Official PyTorch Implementation for "Recurrent Video Deblurring with Blur-Invariant Motion Estimation and Pixel Volumes"

Overview

PVDNet: Recurrent Video Deblurring with Blur-Invariant Motion Estimation and Pixel Volumes

License CC BY-NC

This repository contains the official PyTorch implementation of the following paper:

Recurrent Video Deblurring with Blur-Invariant Motion Estimation and Pixel Volumes
Hyeongseok Son, Junyong Lee, Jonghyeop Lee, Sunghyun Cho, Seungyong Lee, TOG 2021 (presented at SIGGRAPH 2021)

About the Research

Click here

Overall Framework

Our video deblurring framework consists of three modules: a blur-invariant motion estimation network (BIMNet), a pixel volume generator, and a pixel volume-based deblurring network (PVDNet). We first train BIMNet; after it has converged, we combine the two networks with the pixel volume generator.

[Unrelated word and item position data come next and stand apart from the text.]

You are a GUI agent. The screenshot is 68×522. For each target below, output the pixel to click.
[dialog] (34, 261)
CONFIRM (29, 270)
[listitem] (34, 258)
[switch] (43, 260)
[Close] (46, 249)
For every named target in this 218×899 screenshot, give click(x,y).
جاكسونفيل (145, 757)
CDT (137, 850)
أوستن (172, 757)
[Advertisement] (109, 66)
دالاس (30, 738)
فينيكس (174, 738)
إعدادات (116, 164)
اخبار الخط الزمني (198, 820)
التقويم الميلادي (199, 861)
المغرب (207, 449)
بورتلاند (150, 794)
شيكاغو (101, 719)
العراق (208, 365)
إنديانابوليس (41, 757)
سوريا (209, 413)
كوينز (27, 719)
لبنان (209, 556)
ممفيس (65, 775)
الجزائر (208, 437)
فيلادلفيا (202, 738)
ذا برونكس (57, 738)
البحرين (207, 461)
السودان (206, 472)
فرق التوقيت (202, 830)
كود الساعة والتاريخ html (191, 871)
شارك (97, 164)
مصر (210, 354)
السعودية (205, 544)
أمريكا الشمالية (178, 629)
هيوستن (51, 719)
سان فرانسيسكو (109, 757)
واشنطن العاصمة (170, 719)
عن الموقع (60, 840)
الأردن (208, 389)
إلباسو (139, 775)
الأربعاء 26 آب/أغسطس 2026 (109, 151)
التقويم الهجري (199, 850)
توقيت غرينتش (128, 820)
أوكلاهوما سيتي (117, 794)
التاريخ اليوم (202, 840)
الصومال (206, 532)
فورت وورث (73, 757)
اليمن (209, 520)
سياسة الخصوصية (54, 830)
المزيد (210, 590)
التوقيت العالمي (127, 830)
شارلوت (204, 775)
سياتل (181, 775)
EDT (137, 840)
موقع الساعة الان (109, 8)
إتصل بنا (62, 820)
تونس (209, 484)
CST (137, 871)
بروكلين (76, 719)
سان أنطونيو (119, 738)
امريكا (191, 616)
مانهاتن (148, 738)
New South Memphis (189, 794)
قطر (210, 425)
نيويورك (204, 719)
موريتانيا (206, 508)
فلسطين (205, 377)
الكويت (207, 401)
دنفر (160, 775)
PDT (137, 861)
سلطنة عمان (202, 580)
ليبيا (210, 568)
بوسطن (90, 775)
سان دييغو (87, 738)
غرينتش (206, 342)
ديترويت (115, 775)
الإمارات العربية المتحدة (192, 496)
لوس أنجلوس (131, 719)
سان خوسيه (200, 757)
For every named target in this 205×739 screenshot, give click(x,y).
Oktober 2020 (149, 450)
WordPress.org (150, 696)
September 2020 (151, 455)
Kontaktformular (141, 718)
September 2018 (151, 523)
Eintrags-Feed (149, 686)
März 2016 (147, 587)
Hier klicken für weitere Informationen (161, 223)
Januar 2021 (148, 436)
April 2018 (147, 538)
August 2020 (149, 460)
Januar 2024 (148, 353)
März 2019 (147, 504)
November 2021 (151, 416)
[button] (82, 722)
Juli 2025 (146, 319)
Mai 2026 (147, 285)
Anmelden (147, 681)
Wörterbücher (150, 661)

We then fix the parameters of BIMNet and train PVDNet by training the entire network.

Blur-Invariant Motion Estimation Network (BIMNet)

To estimate motion between frames accurately, we adopt LiteFlowNet and train it with a blur-invariant loss so that the trained network can estimate blur-invariant optical flow between frames. We train BIMNet with a blur-invariant loss , which is defined as (refer Eq. 1 in the main paper):

The figure shows a qualitative comparison of different optical flow methods. The results of the other methods contain severely distorted structures due to errors in their optical flow maps. In contrast, the results of BIMNets show much less distortions.

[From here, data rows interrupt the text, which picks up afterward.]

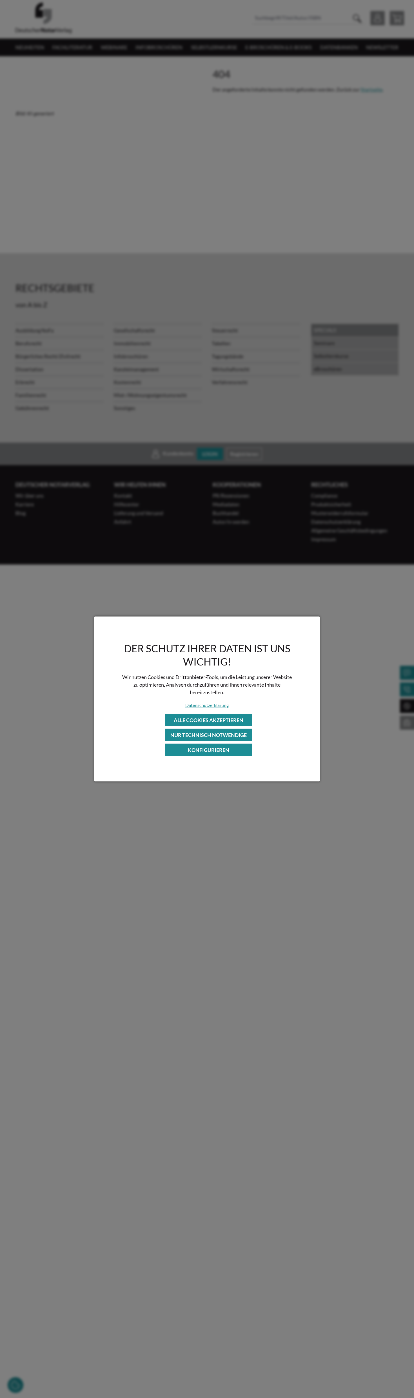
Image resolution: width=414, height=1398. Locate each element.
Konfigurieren (208, 750)
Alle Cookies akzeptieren (208, 720)
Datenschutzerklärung (207, 704)
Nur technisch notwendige (208, 735)
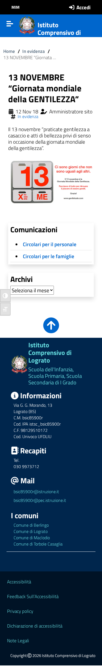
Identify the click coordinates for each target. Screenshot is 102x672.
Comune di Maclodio (32, 537)
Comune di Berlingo (31, 525)
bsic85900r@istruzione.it (36, 491)
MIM (15, 7)
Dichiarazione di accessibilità (34, 625)
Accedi (83, 7)
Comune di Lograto (31, 531)
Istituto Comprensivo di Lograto (59, 33)
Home (9, 51)
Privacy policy (20, 611)
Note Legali (18, 640)
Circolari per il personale (49, 244)
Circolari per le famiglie (48, 256)
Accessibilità (19, 581)
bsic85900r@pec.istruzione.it (40, 500)
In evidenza (33, 51)
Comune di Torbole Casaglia (38, 544)
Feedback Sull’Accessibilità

Pixel Volume for Motion Compensation

We propose a novel pixel volume that provides multiple candidates for matching pixels between images. Moreover, a pixel volume provides an additional cue for motion compensation based on the majority.

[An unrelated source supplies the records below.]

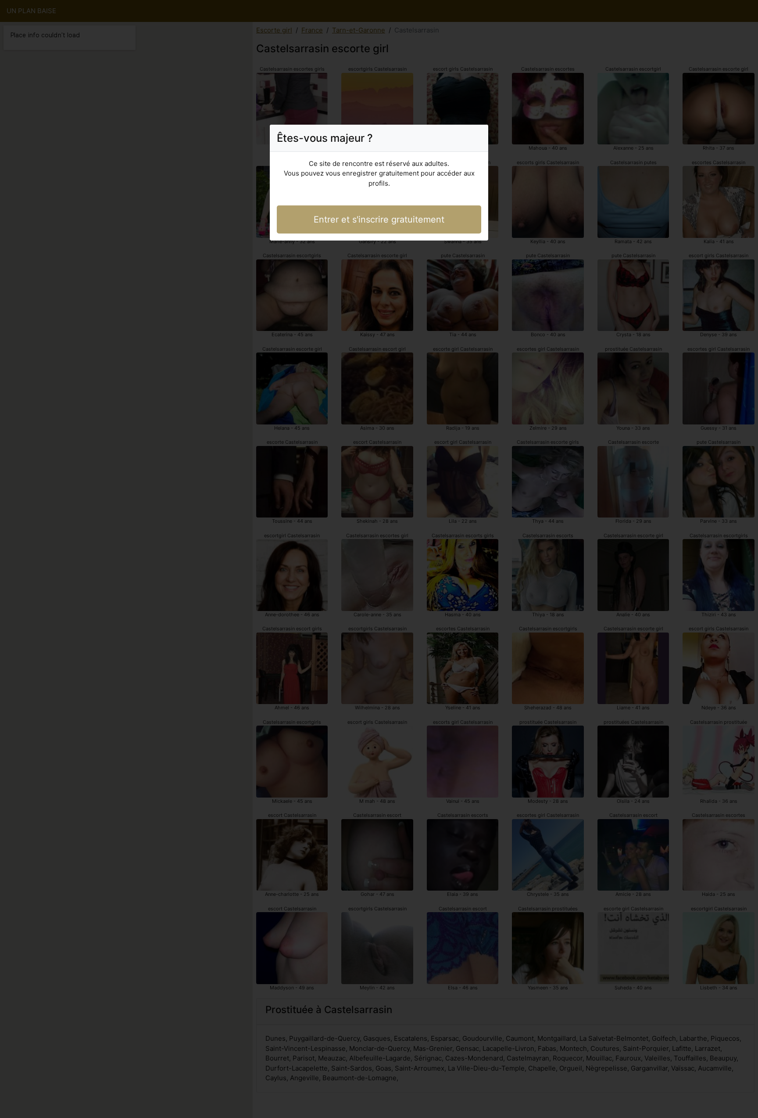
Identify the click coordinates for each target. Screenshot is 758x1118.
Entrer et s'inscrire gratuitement (379, 219)
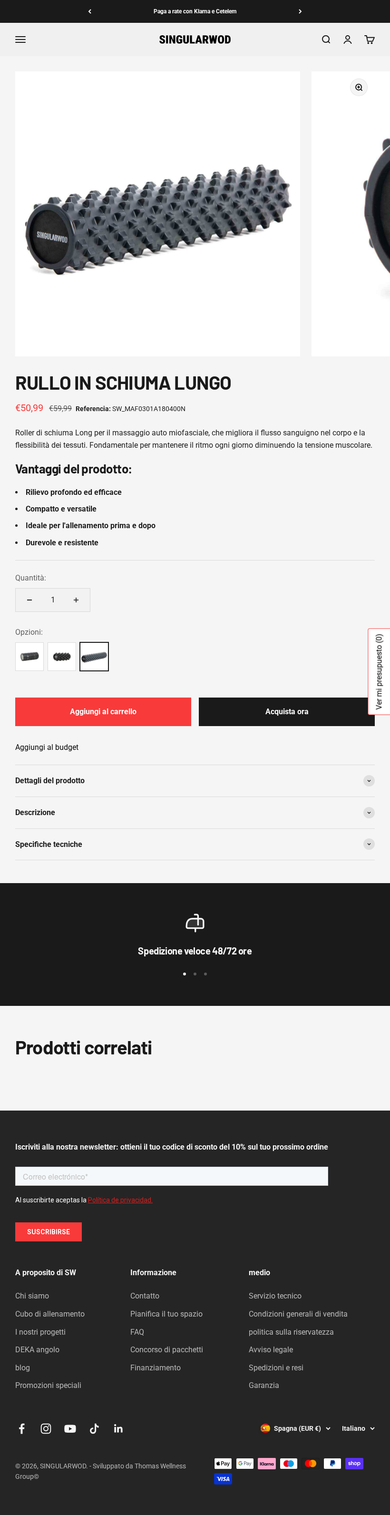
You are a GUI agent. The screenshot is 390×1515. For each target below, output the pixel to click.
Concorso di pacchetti (166, 1349)
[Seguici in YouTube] (70, 1428)
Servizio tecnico (275, 1295)
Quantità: (30, 577)
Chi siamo (32, 1295)
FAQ (137, 1332)
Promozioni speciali (48, 1385)
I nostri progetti (40, 1332)
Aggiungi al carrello (103, 711)
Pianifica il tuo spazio (166, 1313)
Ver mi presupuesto (378, 671)
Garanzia (264, 1385)
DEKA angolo (37, 1349)
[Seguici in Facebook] (21, 1428)
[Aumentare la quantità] (76, 600)
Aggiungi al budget (46, 747)
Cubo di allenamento (50, 1313)
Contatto (144, 1295)
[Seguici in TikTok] (94, 1428)
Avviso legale (271, 1349)
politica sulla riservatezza (291, 1332)
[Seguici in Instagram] (45, 1428)
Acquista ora (287, 711)
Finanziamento (155, 1367)
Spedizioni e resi (276, 1367)
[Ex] (89, 11)
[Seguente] (300, 11)
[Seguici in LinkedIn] (118, 1428)
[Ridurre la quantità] (29, 600)
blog (22, 1367)
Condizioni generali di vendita (298, 1313)
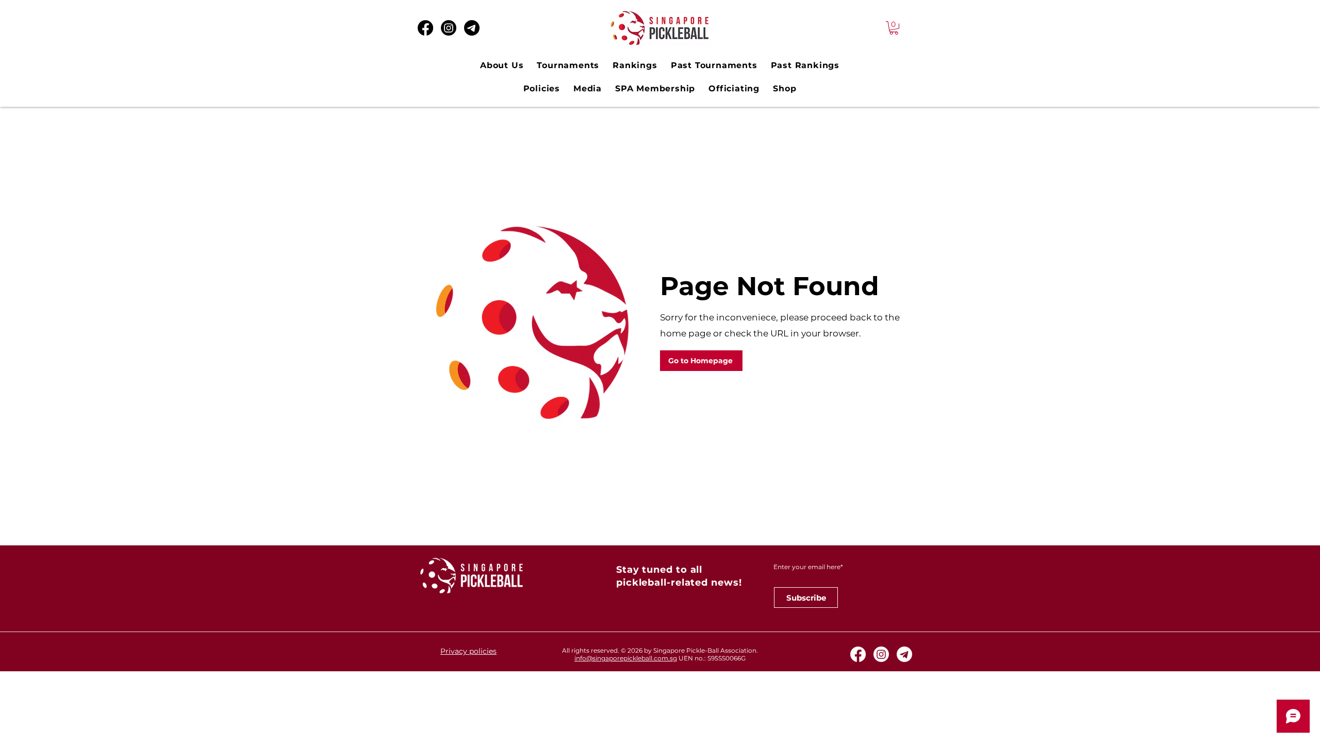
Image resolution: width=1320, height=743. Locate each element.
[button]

Our pixel volume approach leads to the performance improvement of video deblurring by utilizing the multiple candidates in a pixel volume in two aspects: 1) in most cases, the majority cue for the correct match would help as the statistics (Sec. 4.4 in the main paper) shows, and 2) in other cases, PVDNet would exploit multiple candidates to estimate the correct match referring to nearby pixels with majority cues.

Getting Started

Prerequisites

Tested environment

Ubuntu18.04 Python 3.8.8 PyTorch 1.8.0 CUDA 10.2

  1. Environment setup

    $ git clone https://github.com/codeslake/PVDNet.git
    $ cd PVDNet
    
    $ conda create -y --name PVDNet python=3.8 && conda activate PVDNet
    # for CUDA10.2
    $ sh install_CUDA10.2.sh
    # for CUDA11.1
    $ sh install_CUDA11.1.sh
  2. Datasets

    • Download and unzip Su et al.'s dataset and Nah et al.'s dataset under [DATASET_ROOT]:

      ├── [DATASET_ROOT]
      │   ├── train_DVD
      │   ├── test_DVD
      │   ├── train_nah
      │   ├── test_nah
      

      Note:

      • [DATASET_ROOT] is currently set to ./datasets/video_deblur. It can be specified by modifying config.data_offset in ./configs/config.py.
  3. Pre-trained models

    • Download and unzip pretrained weights under ./ckpt/:

      ├── ./ckpt
      │   ├── BIMNet.pytorch
      │   ├── PVDNet_DVD.pytorch
      │   ├── PVDNet_nah.pytorch
      │   ├── PVDNet_large_nah.pytorch
      

Testing models of TOG2021

For PSNRs and SSIMs reported in the paper, we use the approach of Koehler et al. following Su et al., that first aligns two images using global translation to represent the ambiguity in the pixel location caused by blur.
Refer here for the evaluation code.

## Table 4 in the main paper (Evaluation on Su etal's dataset)
# Our final model 
CUDA_VISIBLE_DEVICES=0 python run.py --mode PVDNet_DVD --config config_PVDNet --data DVD --ckpt_abs_name ckpt/PVDNet_DVD.pytorch

## Table 5 in the main paper (Evaluation on Nah etal's dataset)
# Our final model 
CUDA_VISIBLE_DEVICES=0 python run.py --mode PVDNet_nah --config config_PVDNet --data nah --ckpt_abs_name ckpt/PVDNet_nah.pytorch

# Larger model
CUDA_VISIBLE_DEVICES=0 python run.py --mode PVDNet_large_nah --config config_PVDNet_large --data nah --ckpt_abs_name ckpt/PVDNet_large_nah.pytorch

Note:

  • Testing results will be saved in [LOG_ROOT]/PVDNet_TOG2021/[mode]/result/quanti_quali/[mode]_[epoch]/[data]/.
  • [LOG_ROOT] is set to ./logs/ by default. Refer here for more details about the logging.
  • options
    • --data: The name of a dataset to evaluate: DVD | nah | random. Default: DVD
      • The data structure can be modified in the function set_eval_path(..) in ./configs/config.py.
      • random is for testing models with any video frames, which should be placed as [DATASET_ROOT]/random/[video_name]/*.[jpg|png].

Wiki

Citation

If you find this code useful, please consider citing:

@artical{Son_2021_TOG,
    author = {Son, Hyeongseok and Lee, Junyong and Lee, Jonghyeop and Cho, Sunghyun and Lee, Seungyong},
    title = {Recurrent Video Deblurring with Blur-Invariant Motion Estimation and Pixel Volumes},
    journal = {ACM Transactions on Graphics},
    year = {2021}
}

Contact

Open an issue for any inquiries. You may also have contact with [email protected] or [email protected]

Resources

All material related to our paper is available by following links:

Link
The main paper
arXiv
Supplementary Files
Checkpoint Files
Su et al [2017]'s dataset (reference)
Nah et al. [2017]'s dataset (reference)

License

This software is being made available under the terms in the LICENSE file.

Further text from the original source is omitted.